• Data

+---+

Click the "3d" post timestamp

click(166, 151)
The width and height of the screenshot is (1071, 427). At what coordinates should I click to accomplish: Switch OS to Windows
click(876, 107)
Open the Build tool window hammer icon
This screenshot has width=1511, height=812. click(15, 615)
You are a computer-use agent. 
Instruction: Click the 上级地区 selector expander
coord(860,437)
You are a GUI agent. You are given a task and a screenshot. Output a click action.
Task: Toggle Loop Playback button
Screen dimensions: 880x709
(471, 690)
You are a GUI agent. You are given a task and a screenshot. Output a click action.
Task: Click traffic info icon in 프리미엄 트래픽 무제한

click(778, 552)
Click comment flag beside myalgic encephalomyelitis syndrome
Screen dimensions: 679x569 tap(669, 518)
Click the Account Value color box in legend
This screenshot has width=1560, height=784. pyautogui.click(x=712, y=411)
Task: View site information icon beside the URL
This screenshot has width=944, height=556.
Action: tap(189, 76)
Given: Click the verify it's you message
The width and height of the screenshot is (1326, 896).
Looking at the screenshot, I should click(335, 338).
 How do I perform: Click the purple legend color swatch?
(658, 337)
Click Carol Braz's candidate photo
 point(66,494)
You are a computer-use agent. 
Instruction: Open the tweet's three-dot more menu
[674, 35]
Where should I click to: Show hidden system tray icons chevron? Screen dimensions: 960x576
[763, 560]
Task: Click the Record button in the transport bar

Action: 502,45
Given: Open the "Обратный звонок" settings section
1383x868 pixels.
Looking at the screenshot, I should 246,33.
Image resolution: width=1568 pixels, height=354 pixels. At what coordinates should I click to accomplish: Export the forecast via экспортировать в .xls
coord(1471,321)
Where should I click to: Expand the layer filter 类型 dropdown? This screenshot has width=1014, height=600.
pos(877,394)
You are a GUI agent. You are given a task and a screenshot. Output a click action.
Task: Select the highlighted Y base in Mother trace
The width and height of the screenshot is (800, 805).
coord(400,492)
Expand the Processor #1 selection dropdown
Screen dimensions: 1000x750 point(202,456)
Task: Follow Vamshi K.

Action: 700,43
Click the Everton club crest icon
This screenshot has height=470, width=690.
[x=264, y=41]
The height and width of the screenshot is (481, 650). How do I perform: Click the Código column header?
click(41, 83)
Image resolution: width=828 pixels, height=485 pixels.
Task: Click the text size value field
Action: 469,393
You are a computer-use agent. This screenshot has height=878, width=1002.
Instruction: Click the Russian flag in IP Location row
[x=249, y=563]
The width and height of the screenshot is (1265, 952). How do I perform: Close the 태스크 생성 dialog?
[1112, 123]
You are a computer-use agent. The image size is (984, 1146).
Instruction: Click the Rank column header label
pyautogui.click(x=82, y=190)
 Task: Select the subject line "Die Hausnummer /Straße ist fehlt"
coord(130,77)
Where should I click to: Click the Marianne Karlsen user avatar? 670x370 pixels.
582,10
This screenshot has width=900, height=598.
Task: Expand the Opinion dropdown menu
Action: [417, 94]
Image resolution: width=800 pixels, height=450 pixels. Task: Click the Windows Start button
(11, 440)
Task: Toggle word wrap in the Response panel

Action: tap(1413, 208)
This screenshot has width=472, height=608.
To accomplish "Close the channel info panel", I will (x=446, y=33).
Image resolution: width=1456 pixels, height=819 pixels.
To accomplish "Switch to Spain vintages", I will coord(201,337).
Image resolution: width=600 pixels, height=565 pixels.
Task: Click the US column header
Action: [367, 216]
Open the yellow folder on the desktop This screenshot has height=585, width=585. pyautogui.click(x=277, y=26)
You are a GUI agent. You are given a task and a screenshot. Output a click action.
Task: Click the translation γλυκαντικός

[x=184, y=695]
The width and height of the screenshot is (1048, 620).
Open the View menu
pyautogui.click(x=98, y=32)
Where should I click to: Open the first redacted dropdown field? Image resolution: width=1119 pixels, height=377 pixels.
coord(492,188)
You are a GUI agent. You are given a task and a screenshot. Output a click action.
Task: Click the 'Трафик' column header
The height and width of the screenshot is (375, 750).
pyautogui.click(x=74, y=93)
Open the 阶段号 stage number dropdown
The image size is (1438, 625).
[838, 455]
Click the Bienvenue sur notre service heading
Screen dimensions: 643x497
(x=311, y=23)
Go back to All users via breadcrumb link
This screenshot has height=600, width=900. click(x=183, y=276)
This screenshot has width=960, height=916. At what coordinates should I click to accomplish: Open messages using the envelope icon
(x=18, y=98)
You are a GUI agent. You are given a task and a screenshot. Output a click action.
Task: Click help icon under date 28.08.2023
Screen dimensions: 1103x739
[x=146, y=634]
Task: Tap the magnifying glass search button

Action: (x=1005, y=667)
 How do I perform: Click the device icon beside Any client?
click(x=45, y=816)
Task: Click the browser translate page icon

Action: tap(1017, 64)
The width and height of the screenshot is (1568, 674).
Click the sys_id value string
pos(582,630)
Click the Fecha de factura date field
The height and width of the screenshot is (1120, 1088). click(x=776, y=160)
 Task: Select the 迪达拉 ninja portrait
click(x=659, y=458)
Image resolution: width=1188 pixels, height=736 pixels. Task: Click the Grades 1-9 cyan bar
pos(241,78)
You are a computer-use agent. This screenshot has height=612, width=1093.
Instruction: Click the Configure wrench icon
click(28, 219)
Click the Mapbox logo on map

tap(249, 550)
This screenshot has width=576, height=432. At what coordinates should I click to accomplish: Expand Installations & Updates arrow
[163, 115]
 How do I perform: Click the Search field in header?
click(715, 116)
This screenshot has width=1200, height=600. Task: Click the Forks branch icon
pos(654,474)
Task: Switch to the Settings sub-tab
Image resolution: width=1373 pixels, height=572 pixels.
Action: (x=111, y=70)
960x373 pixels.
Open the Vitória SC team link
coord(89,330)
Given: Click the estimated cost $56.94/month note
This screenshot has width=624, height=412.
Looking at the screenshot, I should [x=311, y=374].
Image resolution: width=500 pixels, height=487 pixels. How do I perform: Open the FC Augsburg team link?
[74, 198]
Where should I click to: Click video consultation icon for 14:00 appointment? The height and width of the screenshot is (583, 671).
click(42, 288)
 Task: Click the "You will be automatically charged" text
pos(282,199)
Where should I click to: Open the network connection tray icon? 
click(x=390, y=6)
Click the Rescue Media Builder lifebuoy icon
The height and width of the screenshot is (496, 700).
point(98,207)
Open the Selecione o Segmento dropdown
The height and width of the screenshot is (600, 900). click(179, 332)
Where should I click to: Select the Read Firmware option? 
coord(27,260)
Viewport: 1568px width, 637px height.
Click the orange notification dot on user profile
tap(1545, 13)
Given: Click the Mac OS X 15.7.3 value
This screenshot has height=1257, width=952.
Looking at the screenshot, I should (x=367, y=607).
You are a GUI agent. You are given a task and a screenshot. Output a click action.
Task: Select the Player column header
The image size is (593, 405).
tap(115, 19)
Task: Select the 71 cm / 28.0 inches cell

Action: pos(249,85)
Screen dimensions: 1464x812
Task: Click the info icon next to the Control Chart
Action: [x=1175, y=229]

+---+

• To do
Both the line containing "Click the Fecha de factura date field" and the line containing "Given: Click the Mac OS X 15.7.3 value" belong in the answer. Print them and every line above that falls between them exactly, and no others.

• Output of the exercise
Click the Fecha de factura date field
The height and width of the screenshot is (1120, 1088). click(x=776, y=160)
 Task: Select the 迪达拉 ninja portrait
click(x=659, y=458)
Image resolution: width=1188 pixels, height=736 pixels. Task: Click the Grades 1-9 cyan bar
pos(241,78)
You are a computer-use agent. This screenshot has height=612, width=1093.
Instruction: Click the Configure wrench icon
click(28, 219)
Click the Mapbox logo on map

tap(249, 550)
This screenshot has width=576, height=432. At what coordinates should I click to accomplish: Expand Installations & Updates arrow
[163, 115]
 How do I perform: Click the Search field in header?
click(715, 116)
This screenshot has width=1200, height=600. Task: Click the Forks branch icon
pos(654,474)
Task: Switch to the Settings sub-tab
Image resolution: width=1373 pixels, height=572 pixels.
Action: (x=111, y=70)
960x373 pixels.
Open the Vitória SC team link
coord(89,330)
Given: Click the estimated cost $56.94/month note
This screenshot has width=624, height=412.
Looking at the screenshot, I should [x=311, y=374].
Image resolution: width=500 pixels, height=487 pixels. How do I perform: Open the FC Augsburg team link?
[74, 198]
Where should I click to: Click video consultation icon for 14:00 appointment? The height and width of the screenshot is (583, 671).
click(42, 288)
 Task: Click the "You will be automatically charged" text
pos(282,199)
Where should I click to: Open the network connection tray icon? 
click(x=390, y=6)
Click the Rescue Media Builder lifebuoy icon
The height and width of the screenshot is (496, 700).
point(98,207)
Open the Selecione o Segmento dropdown
The height and width of the screenshot is (600, 900). click(179, 332)
Where should I click to: Select the Read Firmware option? 
coord(27,260)
Viewport: 1568px width, 637px height.
Click the orange notification dot on user profile
tap(1545, 13)
Given: Click the Mac OS X 15.7.3 value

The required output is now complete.